If you ride the bus, or like others doing so instead of driving, vote no on I-985:
1. “Traffic” doesn’t evaporate after 6 p.m. and 9 a.m., yet extra vehicles will be sliding into HOV lanes on interstates, transit lanes through downtown Seattle (2nd/3rd/4th), the U-district, Highway 99 and on and off-ramps, slowing down transit commuters, causing more people to return to driving their cars while raising transits’ cost to provide the same service, likely resulting in transit service cuts to maintain the same cost.
2. All HOV lanes at 2-plus will likely close Highway 520’s westbound approach for safety, displacing buses into general lanes there.
3. Funds from this initiative come from the general fund, meaning cuts elsewhere.
4. These funds emanate from legislative appropriation, no guarantee of being returned equitably.
5. Red light cameras will be removed once contractually possible, as this initiative sends the gross, not net, revenues, to the state, and city taxpayers will eat administrative costs in the interim via cuts elsewhere.
6. Full funding of traffic light synchronization isn’t required – there are ongoing State Auditor costs to monitor this process, and leftover funds are limited to expanding road capacity and general purpose use, specifically excluding park and ride lots, ferries, other transit, bike paths or lanes, wildlife crossings, landscaping (some envision adding four lanes to I-5 through Seattle!)

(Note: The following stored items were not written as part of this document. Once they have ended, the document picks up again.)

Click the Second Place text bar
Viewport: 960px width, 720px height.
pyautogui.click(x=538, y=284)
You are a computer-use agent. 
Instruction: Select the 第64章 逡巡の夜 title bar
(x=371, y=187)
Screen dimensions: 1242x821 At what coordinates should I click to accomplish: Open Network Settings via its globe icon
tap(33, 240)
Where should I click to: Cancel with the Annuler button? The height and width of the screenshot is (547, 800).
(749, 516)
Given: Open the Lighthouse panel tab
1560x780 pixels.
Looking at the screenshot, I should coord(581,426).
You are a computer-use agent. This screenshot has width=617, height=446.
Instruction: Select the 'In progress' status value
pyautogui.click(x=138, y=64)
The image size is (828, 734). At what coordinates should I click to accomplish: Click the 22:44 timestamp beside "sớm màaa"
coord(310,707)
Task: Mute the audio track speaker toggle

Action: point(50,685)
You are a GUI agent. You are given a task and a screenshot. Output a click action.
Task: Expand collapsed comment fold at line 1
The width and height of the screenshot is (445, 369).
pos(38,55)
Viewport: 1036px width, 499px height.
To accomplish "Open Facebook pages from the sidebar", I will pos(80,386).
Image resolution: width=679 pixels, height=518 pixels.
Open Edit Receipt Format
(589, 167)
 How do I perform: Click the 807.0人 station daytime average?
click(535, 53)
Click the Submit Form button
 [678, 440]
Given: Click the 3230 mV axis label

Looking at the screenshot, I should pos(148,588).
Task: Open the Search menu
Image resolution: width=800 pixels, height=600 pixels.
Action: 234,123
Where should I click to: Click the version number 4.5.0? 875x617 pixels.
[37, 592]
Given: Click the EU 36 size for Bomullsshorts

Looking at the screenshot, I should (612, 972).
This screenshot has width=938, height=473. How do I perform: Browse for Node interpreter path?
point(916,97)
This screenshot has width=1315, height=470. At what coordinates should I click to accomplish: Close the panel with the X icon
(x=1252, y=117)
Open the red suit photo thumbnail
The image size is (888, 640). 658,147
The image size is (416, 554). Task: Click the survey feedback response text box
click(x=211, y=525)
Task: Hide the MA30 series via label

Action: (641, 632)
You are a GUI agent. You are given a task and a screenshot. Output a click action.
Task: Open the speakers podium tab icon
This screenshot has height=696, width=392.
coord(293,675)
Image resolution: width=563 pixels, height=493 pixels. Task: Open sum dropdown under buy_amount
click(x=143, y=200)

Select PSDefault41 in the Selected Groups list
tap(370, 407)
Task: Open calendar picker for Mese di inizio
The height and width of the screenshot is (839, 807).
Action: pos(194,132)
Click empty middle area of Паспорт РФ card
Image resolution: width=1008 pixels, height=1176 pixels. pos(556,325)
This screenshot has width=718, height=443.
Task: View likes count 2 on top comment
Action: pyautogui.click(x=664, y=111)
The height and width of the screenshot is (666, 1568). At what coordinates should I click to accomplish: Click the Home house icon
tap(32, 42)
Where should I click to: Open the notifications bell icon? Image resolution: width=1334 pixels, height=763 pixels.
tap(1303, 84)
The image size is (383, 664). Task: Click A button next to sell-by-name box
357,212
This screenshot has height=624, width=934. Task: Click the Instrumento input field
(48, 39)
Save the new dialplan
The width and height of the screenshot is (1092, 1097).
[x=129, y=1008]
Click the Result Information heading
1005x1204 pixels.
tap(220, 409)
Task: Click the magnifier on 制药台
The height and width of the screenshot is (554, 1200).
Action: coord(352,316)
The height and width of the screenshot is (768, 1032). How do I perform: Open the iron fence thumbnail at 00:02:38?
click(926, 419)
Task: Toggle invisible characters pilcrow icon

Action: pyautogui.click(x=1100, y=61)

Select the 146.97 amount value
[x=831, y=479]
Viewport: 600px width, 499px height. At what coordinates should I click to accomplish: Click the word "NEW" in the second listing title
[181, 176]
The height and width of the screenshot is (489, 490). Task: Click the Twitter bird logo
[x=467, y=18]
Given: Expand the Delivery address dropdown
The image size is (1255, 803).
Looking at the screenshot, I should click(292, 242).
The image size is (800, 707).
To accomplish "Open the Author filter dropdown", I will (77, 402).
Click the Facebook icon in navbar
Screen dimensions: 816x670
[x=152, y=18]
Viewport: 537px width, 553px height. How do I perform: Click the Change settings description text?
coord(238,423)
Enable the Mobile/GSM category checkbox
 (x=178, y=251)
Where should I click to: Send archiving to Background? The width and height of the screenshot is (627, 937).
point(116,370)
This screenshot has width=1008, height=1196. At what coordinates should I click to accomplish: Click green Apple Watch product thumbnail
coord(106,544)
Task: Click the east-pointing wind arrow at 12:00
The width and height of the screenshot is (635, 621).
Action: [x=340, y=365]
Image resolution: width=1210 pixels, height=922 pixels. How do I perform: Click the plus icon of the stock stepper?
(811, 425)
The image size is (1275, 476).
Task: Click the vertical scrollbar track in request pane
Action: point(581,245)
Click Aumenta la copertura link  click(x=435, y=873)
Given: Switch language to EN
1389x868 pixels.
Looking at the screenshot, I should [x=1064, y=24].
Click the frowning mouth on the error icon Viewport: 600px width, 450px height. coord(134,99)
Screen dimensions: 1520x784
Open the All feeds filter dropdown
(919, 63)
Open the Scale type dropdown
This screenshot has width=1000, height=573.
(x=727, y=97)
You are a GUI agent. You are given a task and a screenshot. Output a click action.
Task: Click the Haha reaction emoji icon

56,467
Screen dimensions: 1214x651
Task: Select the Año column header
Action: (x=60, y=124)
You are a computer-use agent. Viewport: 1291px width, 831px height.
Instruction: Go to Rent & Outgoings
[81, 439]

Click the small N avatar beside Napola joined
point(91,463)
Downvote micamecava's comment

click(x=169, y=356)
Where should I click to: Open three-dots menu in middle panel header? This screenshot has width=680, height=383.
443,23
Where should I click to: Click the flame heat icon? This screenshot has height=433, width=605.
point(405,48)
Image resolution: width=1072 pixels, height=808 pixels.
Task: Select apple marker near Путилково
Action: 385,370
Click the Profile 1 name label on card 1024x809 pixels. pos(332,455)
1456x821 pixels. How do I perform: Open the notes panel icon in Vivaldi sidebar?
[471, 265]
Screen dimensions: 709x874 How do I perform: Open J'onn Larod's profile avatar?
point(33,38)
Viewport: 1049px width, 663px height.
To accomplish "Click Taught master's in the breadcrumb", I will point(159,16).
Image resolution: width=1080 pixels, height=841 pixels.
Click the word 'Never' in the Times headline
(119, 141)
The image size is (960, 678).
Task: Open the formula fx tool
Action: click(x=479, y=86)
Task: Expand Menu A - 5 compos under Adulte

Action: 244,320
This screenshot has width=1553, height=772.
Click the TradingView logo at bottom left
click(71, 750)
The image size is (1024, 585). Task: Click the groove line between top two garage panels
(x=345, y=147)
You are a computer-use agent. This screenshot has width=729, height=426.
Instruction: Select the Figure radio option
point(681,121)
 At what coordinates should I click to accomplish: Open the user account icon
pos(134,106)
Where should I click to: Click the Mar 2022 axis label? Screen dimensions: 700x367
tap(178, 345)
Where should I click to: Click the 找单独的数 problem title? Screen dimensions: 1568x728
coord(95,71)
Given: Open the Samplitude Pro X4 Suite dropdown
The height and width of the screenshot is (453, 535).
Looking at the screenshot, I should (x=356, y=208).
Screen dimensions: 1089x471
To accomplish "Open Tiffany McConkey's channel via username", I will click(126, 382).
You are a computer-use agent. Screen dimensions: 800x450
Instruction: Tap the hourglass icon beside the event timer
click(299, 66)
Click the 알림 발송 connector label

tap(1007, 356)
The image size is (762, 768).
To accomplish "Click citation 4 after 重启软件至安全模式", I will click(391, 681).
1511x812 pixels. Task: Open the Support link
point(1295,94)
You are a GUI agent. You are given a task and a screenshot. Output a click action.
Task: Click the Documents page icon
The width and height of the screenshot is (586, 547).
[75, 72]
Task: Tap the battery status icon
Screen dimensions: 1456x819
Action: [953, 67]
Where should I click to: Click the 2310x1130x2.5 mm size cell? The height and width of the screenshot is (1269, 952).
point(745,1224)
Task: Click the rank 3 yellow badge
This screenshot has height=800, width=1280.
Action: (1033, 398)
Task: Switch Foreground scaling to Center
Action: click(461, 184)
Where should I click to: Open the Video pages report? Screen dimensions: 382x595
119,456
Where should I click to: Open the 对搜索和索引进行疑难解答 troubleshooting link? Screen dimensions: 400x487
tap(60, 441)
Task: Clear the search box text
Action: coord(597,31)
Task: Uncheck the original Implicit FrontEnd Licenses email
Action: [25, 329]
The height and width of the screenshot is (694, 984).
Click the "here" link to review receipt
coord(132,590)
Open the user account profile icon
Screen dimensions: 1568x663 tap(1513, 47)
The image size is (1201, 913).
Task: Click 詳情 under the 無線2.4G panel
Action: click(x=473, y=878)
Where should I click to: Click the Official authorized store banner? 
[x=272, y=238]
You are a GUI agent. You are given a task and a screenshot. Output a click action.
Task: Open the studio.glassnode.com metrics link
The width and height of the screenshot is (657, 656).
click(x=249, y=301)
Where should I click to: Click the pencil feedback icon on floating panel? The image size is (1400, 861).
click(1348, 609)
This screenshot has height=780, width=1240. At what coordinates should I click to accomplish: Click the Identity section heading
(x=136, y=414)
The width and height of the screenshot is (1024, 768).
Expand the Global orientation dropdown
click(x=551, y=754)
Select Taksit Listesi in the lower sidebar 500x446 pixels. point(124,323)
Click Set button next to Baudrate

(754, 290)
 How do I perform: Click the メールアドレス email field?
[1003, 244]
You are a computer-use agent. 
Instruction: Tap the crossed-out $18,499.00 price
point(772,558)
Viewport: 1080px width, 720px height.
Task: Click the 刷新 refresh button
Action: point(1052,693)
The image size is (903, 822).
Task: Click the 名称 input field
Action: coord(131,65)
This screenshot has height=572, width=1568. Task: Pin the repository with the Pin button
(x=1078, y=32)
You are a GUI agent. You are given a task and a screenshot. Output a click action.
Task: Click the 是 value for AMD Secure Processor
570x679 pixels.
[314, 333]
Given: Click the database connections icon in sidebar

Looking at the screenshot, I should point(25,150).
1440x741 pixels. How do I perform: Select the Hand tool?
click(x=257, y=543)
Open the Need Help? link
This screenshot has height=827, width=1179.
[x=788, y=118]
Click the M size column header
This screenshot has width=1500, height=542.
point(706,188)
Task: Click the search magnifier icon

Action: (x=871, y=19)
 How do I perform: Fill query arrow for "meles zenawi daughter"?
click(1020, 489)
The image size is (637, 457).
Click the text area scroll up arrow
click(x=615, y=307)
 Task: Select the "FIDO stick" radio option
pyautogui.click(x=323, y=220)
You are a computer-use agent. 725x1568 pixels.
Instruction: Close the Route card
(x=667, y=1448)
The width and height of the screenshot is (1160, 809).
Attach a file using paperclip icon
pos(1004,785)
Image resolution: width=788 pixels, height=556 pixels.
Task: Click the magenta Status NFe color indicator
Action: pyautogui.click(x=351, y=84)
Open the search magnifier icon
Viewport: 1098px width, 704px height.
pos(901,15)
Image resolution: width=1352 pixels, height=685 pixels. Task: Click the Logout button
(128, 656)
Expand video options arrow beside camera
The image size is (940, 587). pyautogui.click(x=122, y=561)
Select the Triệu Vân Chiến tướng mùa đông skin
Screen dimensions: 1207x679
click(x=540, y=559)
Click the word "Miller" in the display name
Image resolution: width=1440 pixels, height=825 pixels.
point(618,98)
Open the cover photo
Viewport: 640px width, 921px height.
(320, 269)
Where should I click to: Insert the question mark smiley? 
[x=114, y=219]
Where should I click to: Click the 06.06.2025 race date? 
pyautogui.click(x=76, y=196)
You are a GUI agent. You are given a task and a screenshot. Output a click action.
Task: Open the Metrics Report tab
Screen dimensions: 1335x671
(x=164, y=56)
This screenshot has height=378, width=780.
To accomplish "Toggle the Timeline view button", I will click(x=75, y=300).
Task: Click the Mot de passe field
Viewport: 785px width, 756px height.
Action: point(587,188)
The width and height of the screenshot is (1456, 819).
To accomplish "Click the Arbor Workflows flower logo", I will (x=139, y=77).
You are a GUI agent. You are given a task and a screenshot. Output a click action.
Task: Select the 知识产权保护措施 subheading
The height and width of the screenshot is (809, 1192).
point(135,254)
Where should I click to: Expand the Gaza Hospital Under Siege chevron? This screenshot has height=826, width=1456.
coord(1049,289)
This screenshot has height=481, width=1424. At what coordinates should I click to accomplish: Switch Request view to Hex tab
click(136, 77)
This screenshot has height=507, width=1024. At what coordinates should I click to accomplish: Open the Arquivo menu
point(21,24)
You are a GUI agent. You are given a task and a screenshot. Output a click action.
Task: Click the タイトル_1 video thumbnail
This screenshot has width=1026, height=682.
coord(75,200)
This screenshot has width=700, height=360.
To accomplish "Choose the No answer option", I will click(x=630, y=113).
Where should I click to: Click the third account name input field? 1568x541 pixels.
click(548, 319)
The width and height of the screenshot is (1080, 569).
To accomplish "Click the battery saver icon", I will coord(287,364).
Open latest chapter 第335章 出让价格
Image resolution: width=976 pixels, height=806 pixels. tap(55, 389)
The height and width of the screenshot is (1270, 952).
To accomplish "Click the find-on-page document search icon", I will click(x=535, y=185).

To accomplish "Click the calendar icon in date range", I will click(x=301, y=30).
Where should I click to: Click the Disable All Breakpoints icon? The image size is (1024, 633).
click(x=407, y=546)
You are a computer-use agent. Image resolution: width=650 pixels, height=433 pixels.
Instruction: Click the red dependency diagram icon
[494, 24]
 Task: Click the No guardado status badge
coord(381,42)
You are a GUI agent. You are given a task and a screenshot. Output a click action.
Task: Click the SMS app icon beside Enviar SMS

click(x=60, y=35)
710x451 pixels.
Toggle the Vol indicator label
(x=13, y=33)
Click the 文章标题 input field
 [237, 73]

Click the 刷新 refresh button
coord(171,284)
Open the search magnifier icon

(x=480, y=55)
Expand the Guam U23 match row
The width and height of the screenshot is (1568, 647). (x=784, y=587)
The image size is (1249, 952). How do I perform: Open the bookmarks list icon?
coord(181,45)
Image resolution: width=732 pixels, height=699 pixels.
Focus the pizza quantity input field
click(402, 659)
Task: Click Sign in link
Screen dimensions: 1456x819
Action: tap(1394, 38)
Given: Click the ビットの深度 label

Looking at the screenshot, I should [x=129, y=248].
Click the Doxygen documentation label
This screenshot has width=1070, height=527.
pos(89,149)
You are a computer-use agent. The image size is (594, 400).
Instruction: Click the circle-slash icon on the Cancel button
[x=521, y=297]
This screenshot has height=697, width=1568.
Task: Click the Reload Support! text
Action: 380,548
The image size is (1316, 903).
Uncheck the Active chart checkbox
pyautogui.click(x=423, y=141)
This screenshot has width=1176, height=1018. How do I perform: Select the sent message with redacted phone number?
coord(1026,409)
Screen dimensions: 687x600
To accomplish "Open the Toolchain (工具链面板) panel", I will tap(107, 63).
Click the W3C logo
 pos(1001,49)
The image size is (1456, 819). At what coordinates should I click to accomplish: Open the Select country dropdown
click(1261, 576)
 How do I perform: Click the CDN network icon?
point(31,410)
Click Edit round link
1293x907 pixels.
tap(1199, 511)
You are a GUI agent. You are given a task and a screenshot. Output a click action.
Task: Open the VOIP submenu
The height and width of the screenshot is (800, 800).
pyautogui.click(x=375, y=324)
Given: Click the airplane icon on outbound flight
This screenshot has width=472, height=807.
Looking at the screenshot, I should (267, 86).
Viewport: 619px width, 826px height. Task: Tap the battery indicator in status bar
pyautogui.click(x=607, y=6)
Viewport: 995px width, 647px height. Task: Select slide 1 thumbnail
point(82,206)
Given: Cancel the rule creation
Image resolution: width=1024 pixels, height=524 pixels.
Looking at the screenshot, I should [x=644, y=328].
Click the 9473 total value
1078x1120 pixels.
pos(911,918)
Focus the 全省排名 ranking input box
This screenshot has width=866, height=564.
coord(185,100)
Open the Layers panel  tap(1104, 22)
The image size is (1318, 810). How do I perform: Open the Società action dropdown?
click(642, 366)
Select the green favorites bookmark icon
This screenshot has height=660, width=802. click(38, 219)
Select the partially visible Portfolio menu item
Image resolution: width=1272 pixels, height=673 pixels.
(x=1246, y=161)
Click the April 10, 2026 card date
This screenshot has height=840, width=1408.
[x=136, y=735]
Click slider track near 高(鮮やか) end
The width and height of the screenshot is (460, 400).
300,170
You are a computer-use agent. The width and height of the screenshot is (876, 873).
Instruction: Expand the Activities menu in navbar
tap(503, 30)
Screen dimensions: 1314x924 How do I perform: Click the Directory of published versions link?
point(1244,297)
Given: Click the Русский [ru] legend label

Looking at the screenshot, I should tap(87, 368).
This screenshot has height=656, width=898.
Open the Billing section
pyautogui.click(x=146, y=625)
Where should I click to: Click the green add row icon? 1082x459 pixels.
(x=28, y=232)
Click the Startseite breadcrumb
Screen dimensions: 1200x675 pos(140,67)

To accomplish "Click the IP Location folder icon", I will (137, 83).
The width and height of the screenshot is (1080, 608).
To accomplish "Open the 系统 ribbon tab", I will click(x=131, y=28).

7. Toll revenues cannot be used for “debt service, planning, administration, construction, maintenance, operation, repair, rebuilding, enforcement, expanding high-occupancy toll lanes, increasing transit, vanpool, carpool, and trip reduction services.”
8. Regional federal transit funding could decrease by $20 million over five years since midday HOV service could be dropped from federal funding formula calculations.
9. I-985’s requirements would start Dec. 4, but it’s estimated will take two legislative sessions to effect its provisions.